1. **Look for a way to make things match:** I saw "cos 2x" and "sin x" in the same problem. My first thought was, "Hmm, I need to get them all to be the same kind of trig function, like all `sin x` or all `cos x`." I remembered that there's a cool trick called the "double angle identity" for `cos 2x`. One of them is `cos 2x = 1 - 2sin^2 x`. This is super helpful because it lets me change `cos 2x` into something with `sin x`!

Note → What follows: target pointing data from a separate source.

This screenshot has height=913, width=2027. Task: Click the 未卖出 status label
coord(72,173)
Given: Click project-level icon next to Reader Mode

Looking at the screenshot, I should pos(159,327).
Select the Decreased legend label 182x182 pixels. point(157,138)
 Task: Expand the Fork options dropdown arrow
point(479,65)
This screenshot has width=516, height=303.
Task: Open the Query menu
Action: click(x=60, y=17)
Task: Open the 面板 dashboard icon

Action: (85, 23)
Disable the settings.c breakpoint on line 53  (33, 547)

2. **Substitute and simplify:** So, I swapped out `cos 2x` for `(1 - 2sin^2 x)` in the original problem:
`(1 - 2sin^2 x) - 3sin x - 2 = 0`

Then, I cleaned it up a bit by combining the regular numbers:
`1 - 2 - 2sin^2 x - 3sin x = 0`
`-1 - 2sin^2 x - 3sin x = 0`

It's usually easier if the `sin^2 x` part is positive, so I multiplied everything by `-1` (that just flips all the signs!):
`2sin^2 x + 3sin x + 1 = 0`

3. **Treat it like a quadratic puzzle:** "Woah," I thought, "this looks exactly like a quadratic equation!" You know, like `2y^2 + 3y + 1 = 0` if `y` was `sin x`. So, I tried to factor it. I needed two numbers that multiply to `2 * 1 = 2` and add up to `3`. Those numbers are `1` and `2`!
So, I factored it like this:
`(2sin x + 1)(sin x + 1) = 0`

4. **Find the values for sin x:** Now, for the whole thing to be zero, one of the parentheses has to be zero.
* **Case 1:** `2sin x + 1 = 0`
`2sin x = -1`
`sin x = -1/2`

* **Case 2:** `sin x + 1 = 0`
`sin x = -1`

5. **Find the angles (the fun part with the circle!):** Now, I just need to find which angles `x` (between 0 and 360 degrees) make these `sin x` values true. I used my knowledge of the unit circle!

* **For `sin x = -1/2`:**
I know `sin 30° = 1/2`. Since it's `-1/2`, `x` has to be in the third or fourth quadrant.
In the third quadrant: `180° + 30° = 210°`
In the fourth quadrant: `360° - 30° = 330°`

* **For `sin x = -1`:**
This one is easy! `sin x` is `-1` right at the bottom of the unit circle, which is `270°`.

So, putting all those angles together, the solutions are `210°`, `270°`, and `330°`!